# Subwoofer Recs?



## Biscuit97 (Jan 20, 2012)

I'm in the process of slowly upgrading from a HTiB setup I've had for some number of years. I'm trying to do this on the cheap because at some point in the next 3-5 years I'm going do some whole home audio/video and will replace a lot of my current stuff. 

I picked up a Pioneer VSX-1124 last year that runs some Definitive Technologies BP-10s as the main speakers and a DT center (can't remember the model # on this but want to say is a C1000 or something like that). Those 3 speakers were purchased for $100 total from a friend that just left the country. The surrounds are cheap pioneers that came as part of the HTiB over a decade ago. The sub is the same pioneer sub (8") that came with the HTiB. The room is 13X23x9.

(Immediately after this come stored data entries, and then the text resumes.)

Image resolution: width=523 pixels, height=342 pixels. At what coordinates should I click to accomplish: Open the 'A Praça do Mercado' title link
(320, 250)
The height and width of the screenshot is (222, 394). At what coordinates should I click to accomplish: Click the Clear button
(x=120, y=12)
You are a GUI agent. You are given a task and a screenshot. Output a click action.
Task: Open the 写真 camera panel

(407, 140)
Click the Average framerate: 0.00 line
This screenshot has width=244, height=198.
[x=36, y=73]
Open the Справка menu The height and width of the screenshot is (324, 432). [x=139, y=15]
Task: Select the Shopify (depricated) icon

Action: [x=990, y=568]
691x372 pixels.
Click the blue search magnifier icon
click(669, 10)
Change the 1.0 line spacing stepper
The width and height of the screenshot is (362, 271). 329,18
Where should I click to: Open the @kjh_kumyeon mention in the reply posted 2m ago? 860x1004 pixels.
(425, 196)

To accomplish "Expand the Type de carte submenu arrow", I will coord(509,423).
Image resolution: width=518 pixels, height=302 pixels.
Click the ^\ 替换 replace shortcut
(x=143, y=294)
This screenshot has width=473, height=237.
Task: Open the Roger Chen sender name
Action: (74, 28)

Like I said, I'm looking to do this cheaply so I've been searching for used stuff locally. I can get about every recent model of Polk 10 or 12 inch subs for $80-$125. There is a Paradigm PS1000, Energy S10.3, JBL Venue 12", Paradigm PDR 10, and a Martin Logan 10" 360 Watt...all in the $80-$150 range. There is also an SVS PB1000 available for $350. Are any of these any better/worse than the others? Would I be better getting 2 subs rather than the 1 SVS? Etc....

I know this stuff is way below the level of performance and quality you guys are used to dealing with, but just looking for some opinions as I'm about newbie as newbie gets. The pioneer HTiB sub isn't getting it done and I'm just looking for something to bridge the gap for the next few years. Thanks!


----------



## tonyvdb (Sep 5, 2007)

The SVS is leaps and bounds better than any of the other subs you listed. One of those would out preform two of any of the others.


----------



## rob13 (Jan 4, 2014)

I don't have any experience listening to or owning many of the subs you mentioned. However, I did have a 12" 300w JBL sub (I'm guesstimating, it's been years since I owned it) & when I finally decided to "upgrade," I went w/2 Martin Logan 8" subs for my fairly small space (roughly 10x20x8). Using Audyssey or MCACC, they fill the room nicely where the JBL was just too localized.


----------



## vidiot33 (Dec 12, 2013)

Biscuit97 said:


> I'm in the process of slowly upgrading from a HTiB setup I've had for some number of years. I'm trying to do this on the cheap because at some point in the next 3-5 years I'm going do some whole home audio/video and will replace a lot of my current stuff. I picked up a Pioneer VSX-1124 last year that runs some Definitive Technologies BP-10s as the main speakers and a DT center (can't remember the model # on this but want to say is a C1000 or something like that). Those 3 speakers were purchased for $100 total from a friend that just left the country. The surrounds are cheap pioneers that came as part of the HTiB over a decade ago. The sub is the same pioneer sub (8") that came with the HTiB. The room is 13X23x9. Like I said, I'm looking to do this cheaply so I've been searching for used stuff locally. I can get about every recent model of Polk 10 or 12 inch subs for $80-$125. There is a Paradigm PS1000, Energy S10.3, JBL Venue 12", Paradigm PDR 10, and a Martin Logan 10" 360 Watt...all in the $80-$150 range. There is also an SVS PB1000 available for $350. Are any of these any better/worse than the others? Would I be better getting 2 subs rather than the 1 SVS? Etc.... I know this stuff is way below the level of performance and quality you guys are used to dealing with, but just looking for some opinions as I'm about newbie as newbie gets. The pioneer HTiB sub isn't getting it done and I'm just looking for something to bridge the gap for the next few years. Thanks!


Another decent low priced option would be Dayton. Worth checking out for its performance/dollar.

Sent from my iPhone using HTShack


----------



## Biscuit97 (Jan 20, 2012)

Thanks everyone


----------